What is the torsion formula for shear stress in a shaft?
The fundamental equation for calculating shear stress in a shaft under torsion is the torsion formula, also known as the elastic torsion equation. It is expressed as τ = T * r / J. This formula assumes the shaft is made of a homogeneous, isotropic material and that the stress remains within the elastic limit. The key variables are:
- τ (tau): Shear stress at a given point in the shaft, measured in pascals (Pa) or psi.
- T: Applied torque or twisting moment, measured in newton-meters (N·m) or pound-feet (lb·ft).
- r: Radial distance from the center of the shaft to the point where stress is calculated, measured in meters (m) or inches (in).
- J: Polar moment of inertia of the shaft's cross-section, measured in m⁴ or in⁴.
The maximum shear stress occurs at the outer surface of the shaft, where r equals the shaft radius (R).
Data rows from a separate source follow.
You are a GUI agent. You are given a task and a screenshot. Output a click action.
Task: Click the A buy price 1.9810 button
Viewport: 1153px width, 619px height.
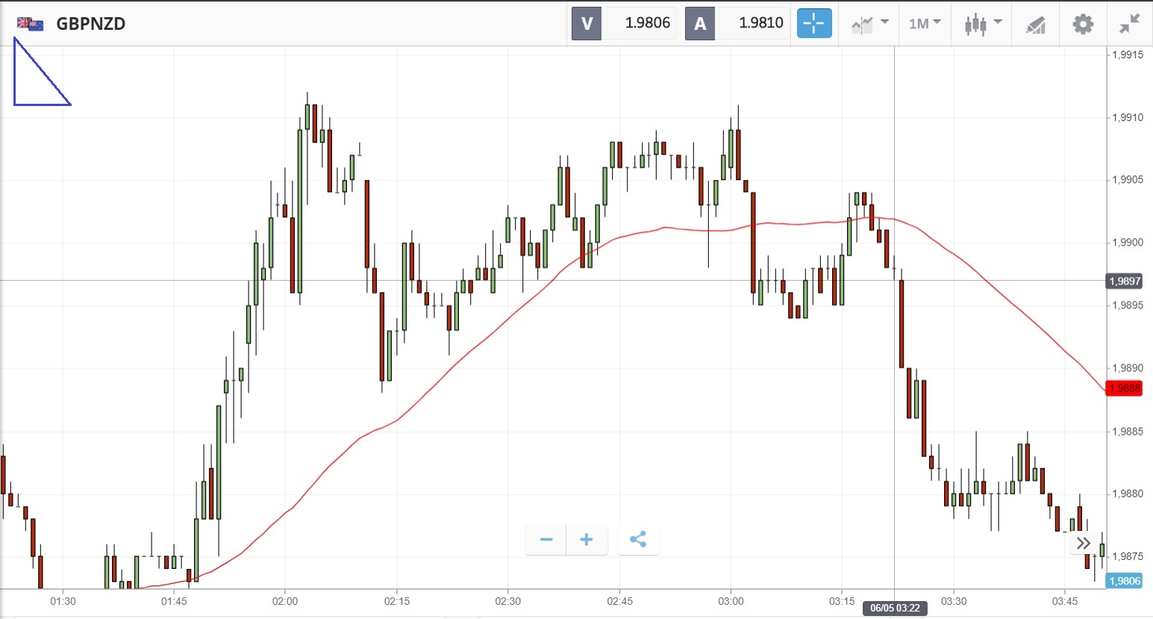737,23
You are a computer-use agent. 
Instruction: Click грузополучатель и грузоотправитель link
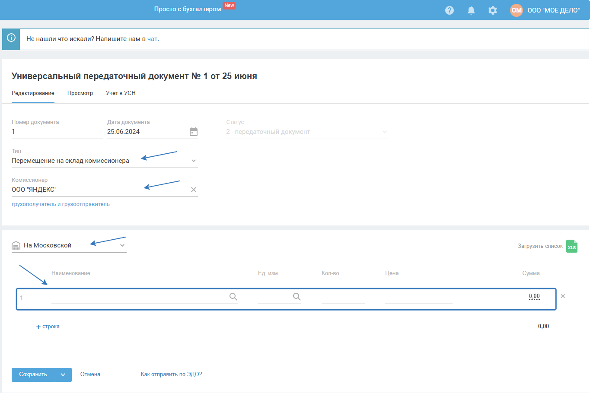61,204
Therefore, the maximum shear stress is τ_max = T * R / J.
How do you calculate the polar moment of inertia for different shaft shapes?
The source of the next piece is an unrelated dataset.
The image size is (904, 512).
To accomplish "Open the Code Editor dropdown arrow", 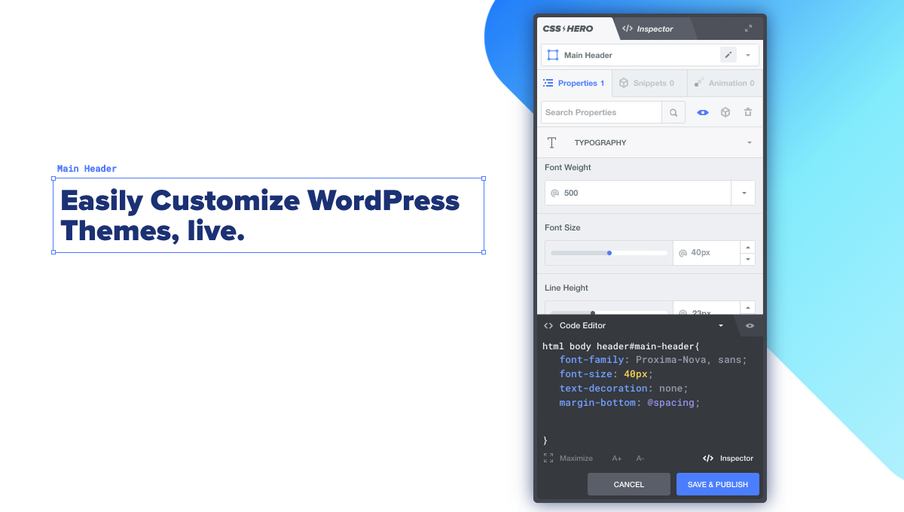I will [721, 325].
The polar moment of inertia (J) depends entirely on the shaft's cross-sectional geometry. For common shaft shapes, the formulas are:
| Shaft Cross-Section | Polar Moment of Inertia (J) |
|---|---|
| Solid circular shaft (diameter d) | J = π * d⁴ / 32 |
| Hollow circular shaft (outer diameter D, inner diameter d) | J = π * (D⁴ - d⁴) / 32 |
| Thin-walled tube (mean radius R_m, wall thickness t) | J ≈ 2π * R_m³ * t |
For a solid circular shaft, substituting J into the torsion formula gives the simplified equation τ_max = 16T / (π * d³). For a hollow shaft, the maximum shear stress is τ_max = 16T * D / (π * (D⁴ - d⁴)).
What are the steps to calculate shear stress in a shaft?
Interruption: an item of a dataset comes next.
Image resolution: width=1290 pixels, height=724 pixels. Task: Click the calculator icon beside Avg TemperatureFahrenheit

To calculate the shear stress in a shaft, follow these steps:
- Determine the applied torque (T): Identify the twisting moment acting on the shaft from power transmission or external loads.
- Measure or define the shaft geometry: Obtain the outer diameter (d or D) and, if hollow, the inner diameter (d).
- Calculate the polar moment of inertia (J): Use the appropriate formula based on the shaft's cross-section.
- Select the radial distance (r): For maximum stress, use r = R (outer radius). For stress at an interior point, use the specific radial distance.
- Apply the torsion formula: Plug T, r, and J into τ = T * r / J to find the shear stress.
Always ensure consistent units. For example, if torque is in N·m and diameter in meters, J will be in m⁴, and stress in pascals.
How does shear stress vary across the shaft cross-section?
Shear stress in a shaft under torsion varies linearly with the radial distance from the center. At the center (r = 0), the shear stress is zero. It increases linearly to a maximum at the outer surface (r = R). This linear distribution is a key assumption of the elastic torsion theory. For a solid shaft, the stress distribution resembles a cone, while for a hollow shaft, the stress is zero in the hollow region and increases linearly from the inner radius to the outer radius. This principle is critical for designing shafts to avoid yielding or fatigue failure.